Under subjectivism, by contrast, the parties’ shared mental intentions, or one party’s mental intention if the other party knew or should have known of that intention, constitute the meaning of the contract’s language.28 Consequently, the range of admissible extrinsic evidence expands to include all evidence bearing on what the parties had in mind when they made their contract. Under subjectivism, too, the judge or jury aims to give meaning to the text, not to find independent mental intentions.29 Subjective meaning does not depend on what a reasonable person would understand from the words according to the relevant conventions of language use. Nonetheless, in all but a very few jurisdictions, the language must be reasonably susceptible to the parties’ meaning.30

In addition, the subjectivist interpreter may consider the course of negotiations preceding formation, statements of intention made during negotiations, and a party’s testimony in court about its own past intentions. All of these elements involve questions of fact. There will be no genuine issue of material fact, or no reasonable jury could come to any conclusion but one, when the contract language turns out to be reasonably susceptible to only one party’s meaning. Then, the question of meaning again is a question of law.

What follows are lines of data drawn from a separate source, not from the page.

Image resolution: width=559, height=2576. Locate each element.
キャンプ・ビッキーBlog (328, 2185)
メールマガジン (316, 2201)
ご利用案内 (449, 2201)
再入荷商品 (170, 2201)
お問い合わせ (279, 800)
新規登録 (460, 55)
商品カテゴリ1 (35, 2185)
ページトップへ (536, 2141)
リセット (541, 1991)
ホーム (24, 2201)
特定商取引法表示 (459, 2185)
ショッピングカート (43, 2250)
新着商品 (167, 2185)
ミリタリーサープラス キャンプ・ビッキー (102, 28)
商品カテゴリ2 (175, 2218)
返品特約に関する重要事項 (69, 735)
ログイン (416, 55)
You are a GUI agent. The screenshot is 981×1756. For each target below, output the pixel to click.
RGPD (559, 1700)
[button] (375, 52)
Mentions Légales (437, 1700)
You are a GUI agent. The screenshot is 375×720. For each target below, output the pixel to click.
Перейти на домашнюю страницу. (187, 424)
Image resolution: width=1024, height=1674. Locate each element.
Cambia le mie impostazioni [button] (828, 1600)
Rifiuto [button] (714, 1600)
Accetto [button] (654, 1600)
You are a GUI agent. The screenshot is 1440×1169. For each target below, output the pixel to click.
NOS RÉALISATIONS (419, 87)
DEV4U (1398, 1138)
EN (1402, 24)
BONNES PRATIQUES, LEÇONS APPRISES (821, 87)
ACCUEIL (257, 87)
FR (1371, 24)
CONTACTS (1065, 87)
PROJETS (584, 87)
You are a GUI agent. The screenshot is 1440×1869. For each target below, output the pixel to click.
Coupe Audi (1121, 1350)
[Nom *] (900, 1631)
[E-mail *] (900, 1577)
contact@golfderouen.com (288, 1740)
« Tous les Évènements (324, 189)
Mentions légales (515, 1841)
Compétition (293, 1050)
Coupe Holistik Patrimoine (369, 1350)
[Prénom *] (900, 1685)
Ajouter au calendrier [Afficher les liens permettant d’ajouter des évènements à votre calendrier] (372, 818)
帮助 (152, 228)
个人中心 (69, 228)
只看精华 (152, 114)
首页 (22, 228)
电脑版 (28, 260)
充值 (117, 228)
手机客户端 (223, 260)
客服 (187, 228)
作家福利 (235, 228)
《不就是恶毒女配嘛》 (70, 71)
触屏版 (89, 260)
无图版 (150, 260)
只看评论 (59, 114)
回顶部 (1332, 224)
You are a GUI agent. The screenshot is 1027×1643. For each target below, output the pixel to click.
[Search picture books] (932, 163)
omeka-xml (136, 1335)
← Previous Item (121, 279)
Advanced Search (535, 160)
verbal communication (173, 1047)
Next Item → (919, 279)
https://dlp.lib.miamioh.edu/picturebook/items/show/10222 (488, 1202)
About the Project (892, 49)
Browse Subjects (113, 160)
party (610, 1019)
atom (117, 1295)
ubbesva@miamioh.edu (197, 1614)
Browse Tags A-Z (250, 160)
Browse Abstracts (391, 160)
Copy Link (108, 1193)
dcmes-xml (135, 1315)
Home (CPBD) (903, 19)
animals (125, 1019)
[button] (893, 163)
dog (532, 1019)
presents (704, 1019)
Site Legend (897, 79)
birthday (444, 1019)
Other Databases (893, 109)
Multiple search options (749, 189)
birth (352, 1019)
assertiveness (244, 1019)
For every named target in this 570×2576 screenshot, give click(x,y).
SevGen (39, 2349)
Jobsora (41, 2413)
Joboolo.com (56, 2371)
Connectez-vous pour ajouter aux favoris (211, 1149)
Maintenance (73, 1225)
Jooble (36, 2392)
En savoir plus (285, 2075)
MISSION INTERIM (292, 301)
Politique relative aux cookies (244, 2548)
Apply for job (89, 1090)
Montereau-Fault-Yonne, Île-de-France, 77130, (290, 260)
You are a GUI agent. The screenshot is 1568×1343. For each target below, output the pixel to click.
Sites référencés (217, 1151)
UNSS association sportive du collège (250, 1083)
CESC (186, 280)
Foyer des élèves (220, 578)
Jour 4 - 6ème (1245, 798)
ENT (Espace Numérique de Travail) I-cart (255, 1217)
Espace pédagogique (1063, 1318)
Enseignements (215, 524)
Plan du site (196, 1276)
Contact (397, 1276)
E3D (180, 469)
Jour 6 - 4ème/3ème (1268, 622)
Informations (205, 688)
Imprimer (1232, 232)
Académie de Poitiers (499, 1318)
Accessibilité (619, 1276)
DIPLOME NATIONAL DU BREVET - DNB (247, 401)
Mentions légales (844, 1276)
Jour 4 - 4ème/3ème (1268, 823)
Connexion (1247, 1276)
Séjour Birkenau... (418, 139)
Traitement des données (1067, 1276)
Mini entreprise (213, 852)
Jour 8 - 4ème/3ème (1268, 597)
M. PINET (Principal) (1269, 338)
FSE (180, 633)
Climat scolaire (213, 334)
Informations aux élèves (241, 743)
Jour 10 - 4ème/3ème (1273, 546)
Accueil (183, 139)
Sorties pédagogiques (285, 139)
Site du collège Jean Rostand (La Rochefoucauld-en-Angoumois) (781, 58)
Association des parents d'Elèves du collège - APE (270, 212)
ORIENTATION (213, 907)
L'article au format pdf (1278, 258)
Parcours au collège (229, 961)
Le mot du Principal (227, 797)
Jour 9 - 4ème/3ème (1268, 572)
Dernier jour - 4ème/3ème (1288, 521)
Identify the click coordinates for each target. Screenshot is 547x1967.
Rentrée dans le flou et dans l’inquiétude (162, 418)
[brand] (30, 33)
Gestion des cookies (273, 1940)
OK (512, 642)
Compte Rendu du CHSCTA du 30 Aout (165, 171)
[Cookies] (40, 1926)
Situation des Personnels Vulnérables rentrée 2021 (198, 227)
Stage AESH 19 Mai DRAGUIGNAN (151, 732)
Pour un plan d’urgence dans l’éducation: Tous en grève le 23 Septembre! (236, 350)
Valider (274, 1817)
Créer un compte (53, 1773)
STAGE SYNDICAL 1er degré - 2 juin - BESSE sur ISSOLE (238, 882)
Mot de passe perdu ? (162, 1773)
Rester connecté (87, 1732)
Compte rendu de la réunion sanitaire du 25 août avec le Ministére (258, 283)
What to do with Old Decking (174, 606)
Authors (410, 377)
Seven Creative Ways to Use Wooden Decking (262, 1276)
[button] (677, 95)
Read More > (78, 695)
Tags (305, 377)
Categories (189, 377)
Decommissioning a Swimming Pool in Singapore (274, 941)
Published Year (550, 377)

§ 5.1.5. Jury Instructions

In general, courts do not give helpful instructions to the jury. Some appellate courts, for example, hold that a trial court need not instruct the jury on the locus of the ambiguity in the contract document.31 Yet the jury’s job is to resolve exactly that ambiguity. Furthermore, many courts merely recite some of the rules of contract interpretation or factors to be taken

28Id. at § 201.

29Fort Lyon Canal Co. v. High Plains A & M, LLC, 167 P.3d 726, 728–29 (Colo. 2007);

RESTATEMENT (SECOND) OF CONTRACTS § 212, cmt. d (1981).

30Pacific Gas & Elec. Co. v. G.W. Thomas Drayage & Rigging Co., 69 Cal.Rptr. 561, 564 (Cal. 1968).

31Bohler-Uddeholm America, Inc. v. Ellwood Group, Inc., 247 F.3d 79, 102 (3d Cir. 2001).